Unica eccezione quando
gli squilibri di calore derivano da circostanze che non è agevole eliminare con
una corretta gestione dell’impianto: si pensi ad esempio a un attico sottoposto
a fortissimi sbalzi di temperatura durante la giornata a seconda della presenza
o meno di agenti atmosferici, come sole o pioggia (Cassazione, 10 giugno 1981,
n. 3775).
Se i lavori di
revisione dell’impianto impongono di aggiungere in un determinato appartamento
elementi radianti ai caloriferi, occorrerà dare una scorsa al regolamento
condominiale contrattuale. Nel caso in cui il regolamento preveda il calcolo
dei millesimi in base agli elementi radianti si provvederà alla revisione delle
tabelle calore. Se invece il regolamento calcola i millesimi solo in base alla
superficie o alla cubatura dell’appartamento, il condomino serba il suo diritto
ad esser maggiormente riscaldato, ma non pagherà una lira di più. Gli altri
dovranno consolarsi con la constatazione che, dopotutto, gli appartamenti ai piani medi godono del
“furto di calore” degli appartamenti circostanti.
La revisione dei
millesimi calore va approvata all’unanimità: se non la si raggiunge, i
condomini danneggiati possono rivolgersi al Giudice.
E’ del tutto
impossibile, per il proprietario dell’appartamento applicarsi un’autoriduzione
delle spese, perfino se è casa sua è lasciata completamente al freddo. Lo ha
chiarito, più volte, la Cassazione (sentenze Sezioni unite n. 10492/96, n.

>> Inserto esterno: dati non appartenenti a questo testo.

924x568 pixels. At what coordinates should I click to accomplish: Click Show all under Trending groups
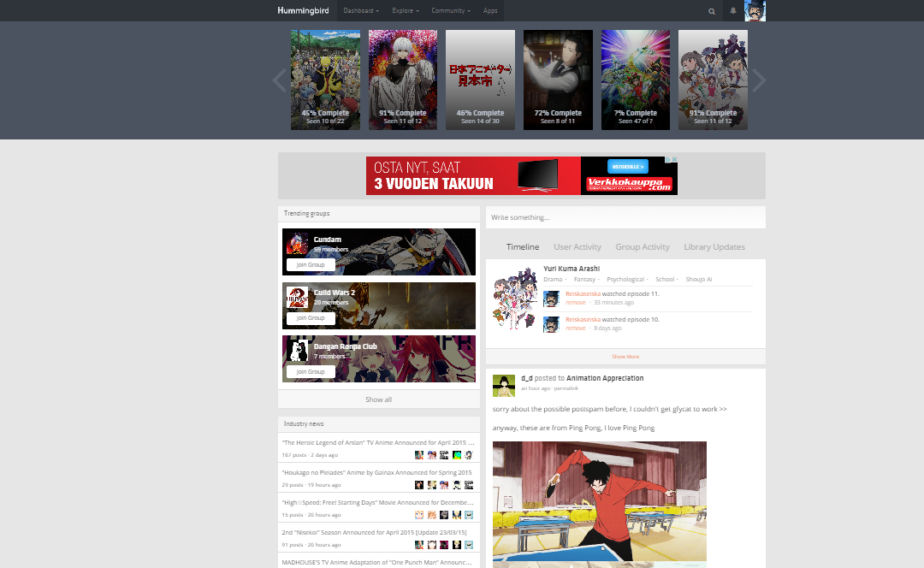pyautogui.click(x=379, y=399)
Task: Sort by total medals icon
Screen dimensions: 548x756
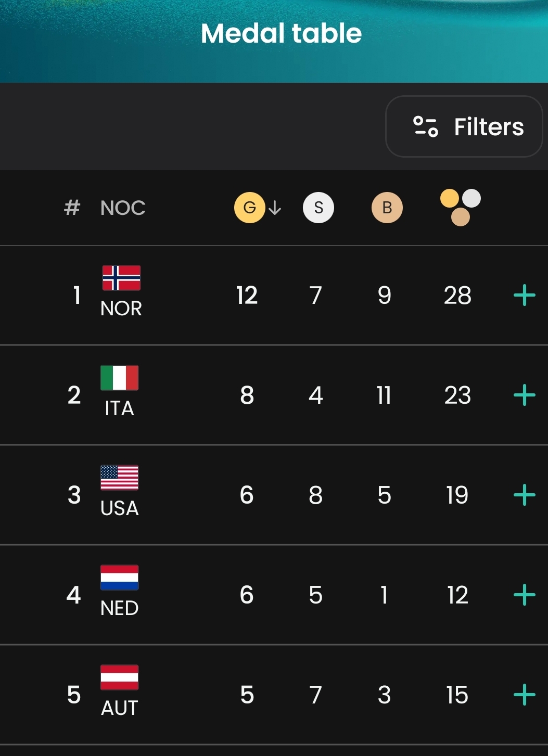Action: [461, 207]
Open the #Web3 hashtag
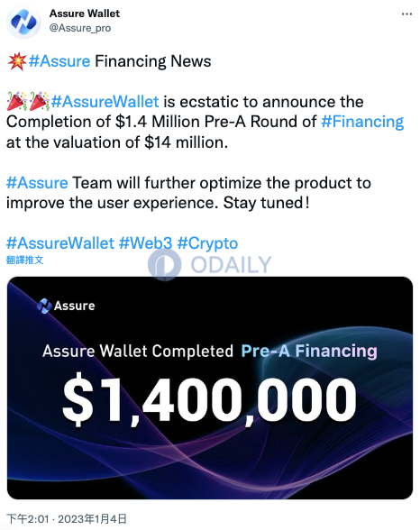The height and width of the screenshot is (530, 420). [146, 243]

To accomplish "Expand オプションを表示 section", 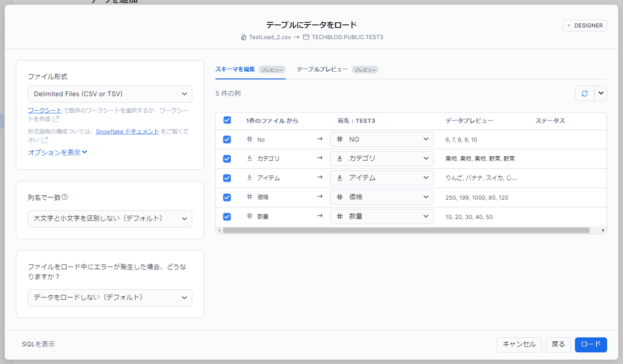I will pyautogui.click(x=58, y=152).
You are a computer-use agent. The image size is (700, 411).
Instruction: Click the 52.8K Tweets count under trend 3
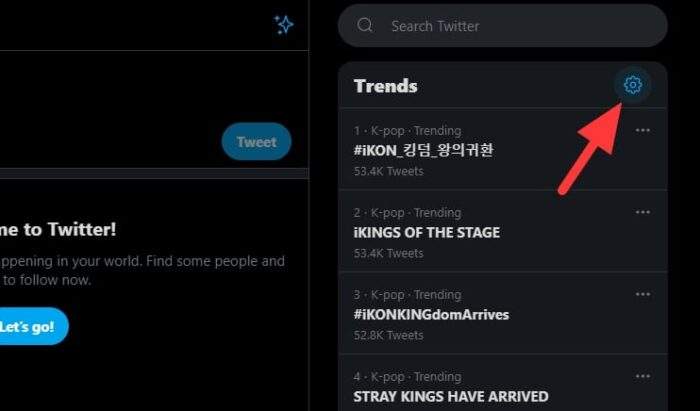388,335
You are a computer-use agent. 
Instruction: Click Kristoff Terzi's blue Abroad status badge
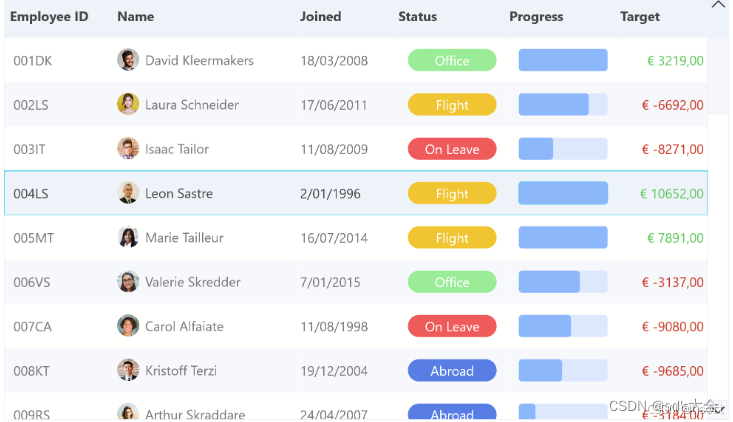[x=452, y=371]
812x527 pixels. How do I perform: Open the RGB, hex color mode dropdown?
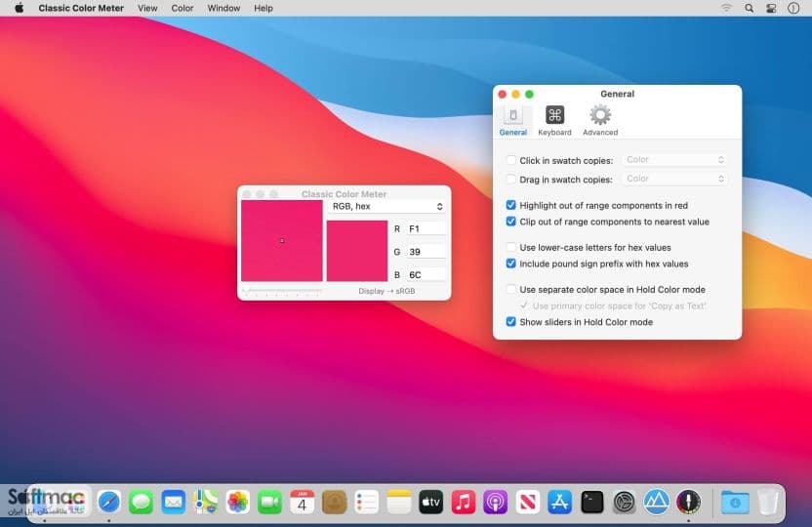(386, 206)
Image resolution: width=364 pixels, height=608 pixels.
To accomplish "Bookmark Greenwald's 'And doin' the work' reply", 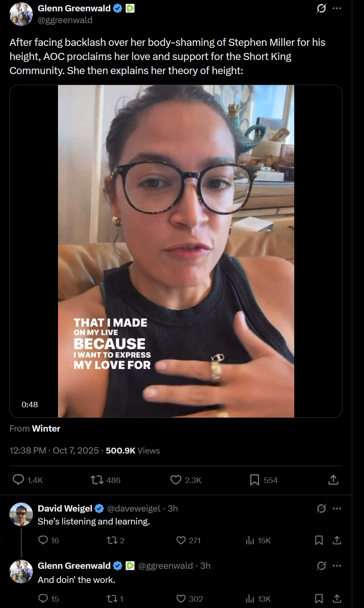I will tap(319, 599).
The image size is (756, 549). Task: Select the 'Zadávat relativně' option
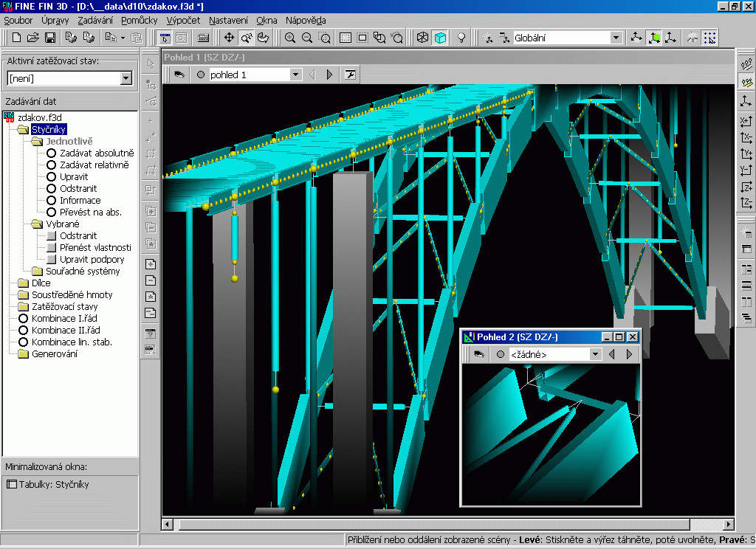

5813/1998, n. 10560/2001). In sostanza, la giurisprudenza ha affermato che il singolo condomino non ha firmato un
contratto con prestazioni corrispettive con il condominio. Solo in questo caso
avrebbe la possibilità di sospendere (come è previsto dal codice civile) la sua
prestazione, se il condominio è inadempiente.. Tuttalpiù si potrà far causa e
chiedere anche eventuali danni (economici, ma anche “esistenziali”).
Viceversa, i
proprietari di sottotetti o una mansarde non serviti dall’impianto di
riscaldamento centralizzato non possono pretendere il collegamento all’impianto
una volta che hanno reso i locali abitabili. Infatti l’impianto non è stato
costruito per servire anche questi locali (Cassazione, n. 7730/2000).

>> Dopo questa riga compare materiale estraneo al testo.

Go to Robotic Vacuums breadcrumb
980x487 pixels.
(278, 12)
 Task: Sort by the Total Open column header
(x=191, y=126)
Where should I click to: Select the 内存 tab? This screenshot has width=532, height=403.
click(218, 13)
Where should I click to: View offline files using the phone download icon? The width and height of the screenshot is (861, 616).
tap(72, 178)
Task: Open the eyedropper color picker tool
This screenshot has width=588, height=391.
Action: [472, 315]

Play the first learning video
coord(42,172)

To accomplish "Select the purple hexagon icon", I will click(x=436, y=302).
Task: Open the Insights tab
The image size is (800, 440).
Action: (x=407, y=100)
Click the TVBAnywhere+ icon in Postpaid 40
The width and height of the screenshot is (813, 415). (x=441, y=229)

Ovviamente, se l’assemblea condominiale delibera all’unanimità il potenziamento
dell’impianto e la nuova suddivisione dei millesimi, essi potranno avere il
diritto di lamentarsi dell’insufficiente erogazione.
Un caso particolare è
quello del “surriscaldamento” dell’appartamento. Infatti, si potrà far ricorso
al Dpr 26 agosto 1993, n. 412, che impone sanzioni da 1 a 5 milioni di vecchie
lire se si superano i 22 gradi nei propri locali. Non solo: se il valore limite
è superato di molto, ci si può appellare anche all’articolo 844 del codice
civile che vieta tra l’altro anche le immissioni intollerabili di calore.
“avuto anche riguardo alla condizione dei luoghi”.